## WHAT THE TASK REQUIRES
Throughout the listing that follows, find each line with the word "agent" and copy it.

## RAW DATA
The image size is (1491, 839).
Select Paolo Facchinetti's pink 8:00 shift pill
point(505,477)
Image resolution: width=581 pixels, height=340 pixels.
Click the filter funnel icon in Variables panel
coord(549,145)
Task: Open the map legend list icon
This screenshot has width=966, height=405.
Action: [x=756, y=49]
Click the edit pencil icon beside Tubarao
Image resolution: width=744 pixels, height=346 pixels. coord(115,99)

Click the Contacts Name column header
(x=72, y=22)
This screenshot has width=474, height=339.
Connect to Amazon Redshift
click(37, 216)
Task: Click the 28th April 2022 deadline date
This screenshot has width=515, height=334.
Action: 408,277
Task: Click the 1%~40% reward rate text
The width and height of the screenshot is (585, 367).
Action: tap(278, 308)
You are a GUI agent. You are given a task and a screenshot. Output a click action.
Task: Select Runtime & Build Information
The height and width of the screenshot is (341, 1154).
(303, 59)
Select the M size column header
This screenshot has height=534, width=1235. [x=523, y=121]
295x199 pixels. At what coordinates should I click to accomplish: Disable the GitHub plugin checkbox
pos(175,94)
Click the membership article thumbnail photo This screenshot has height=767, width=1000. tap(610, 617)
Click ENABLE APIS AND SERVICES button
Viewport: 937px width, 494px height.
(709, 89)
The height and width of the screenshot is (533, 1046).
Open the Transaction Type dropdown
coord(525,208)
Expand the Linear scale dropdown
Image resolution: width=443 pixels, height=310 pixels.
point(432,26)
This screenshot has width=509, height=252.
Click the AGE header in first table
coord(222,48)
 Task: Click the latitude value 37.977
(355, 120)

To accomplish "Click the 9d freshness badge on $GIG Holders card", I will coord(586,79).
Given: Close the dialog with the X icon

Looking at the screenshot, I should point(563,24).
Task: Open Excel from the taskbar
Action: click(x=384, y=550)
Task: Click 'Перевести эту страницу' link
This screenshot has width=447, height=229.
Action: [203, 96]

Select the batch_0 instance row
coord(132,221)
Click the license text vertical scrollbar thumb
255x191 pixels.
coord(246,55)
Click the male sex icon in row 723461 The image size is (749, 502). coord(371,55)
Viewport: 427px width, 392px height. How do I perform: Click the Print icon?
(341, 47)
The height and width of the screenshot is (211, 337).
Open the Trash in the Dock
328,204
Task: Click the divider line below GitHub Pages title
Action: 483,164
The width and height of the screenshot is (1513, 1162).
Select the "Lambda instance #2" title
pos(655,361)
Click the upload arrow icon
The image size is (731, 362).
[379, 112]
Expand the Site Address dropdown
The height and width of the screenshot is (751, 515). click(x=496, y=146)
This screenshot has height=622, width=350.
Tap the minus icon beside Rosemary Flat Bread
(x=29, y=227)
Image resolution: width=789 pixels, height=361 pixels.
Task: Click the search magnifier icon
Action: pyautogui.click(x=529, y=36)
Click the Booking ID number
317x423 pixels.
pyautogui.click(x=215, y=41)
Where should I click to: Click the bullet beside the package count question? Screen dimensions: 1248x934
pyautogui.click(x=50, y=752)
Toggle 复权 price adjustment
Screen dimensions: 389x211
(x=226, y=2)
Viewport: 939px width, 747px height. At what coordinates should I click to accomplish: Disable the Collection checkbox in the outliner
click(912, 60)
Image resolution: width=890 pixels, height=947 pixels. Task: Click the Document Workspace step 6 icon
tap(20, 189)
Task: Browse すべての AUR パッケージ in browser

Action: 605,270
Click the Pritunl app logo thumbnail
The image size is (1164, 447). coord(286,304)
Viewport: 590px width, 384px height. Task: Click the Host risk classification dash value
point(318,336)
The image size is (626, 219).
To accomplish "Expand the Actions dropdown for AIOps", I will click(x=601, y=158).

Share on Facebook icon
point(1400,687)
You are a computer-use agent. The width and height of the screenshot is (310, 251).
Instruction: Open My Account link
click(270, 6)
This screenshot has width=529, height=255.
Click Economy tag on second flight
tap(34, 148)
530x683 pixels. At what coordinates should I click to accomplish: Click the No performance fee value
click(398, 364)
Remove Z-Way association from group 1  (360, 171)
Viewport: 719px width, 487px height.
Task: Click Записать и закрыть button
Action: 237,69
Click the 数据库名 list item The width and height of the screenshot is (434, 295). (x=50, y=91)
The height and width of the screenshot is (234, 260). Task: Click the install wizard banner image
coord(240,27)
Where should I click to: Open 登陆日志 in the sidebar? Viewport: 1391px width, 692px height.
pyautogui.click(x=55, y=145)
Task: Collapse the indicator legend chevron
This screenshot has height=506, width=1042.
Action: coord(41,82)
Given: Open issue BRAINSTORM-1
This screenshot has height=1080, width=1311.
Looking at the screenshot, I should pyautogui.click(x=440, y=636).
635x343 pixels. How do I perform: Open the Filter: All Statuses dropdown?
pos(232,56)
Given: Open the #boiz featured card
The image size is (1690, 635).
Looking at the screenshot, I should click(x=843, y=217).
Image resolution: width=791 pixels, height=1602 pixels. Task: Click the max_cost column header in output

## WRITTEN ANSWER
You are a GUI agent. You are given a task and a screenshot. Output a click action.
You are a computer-use agent. The width and height of the screenshot is (310, 251).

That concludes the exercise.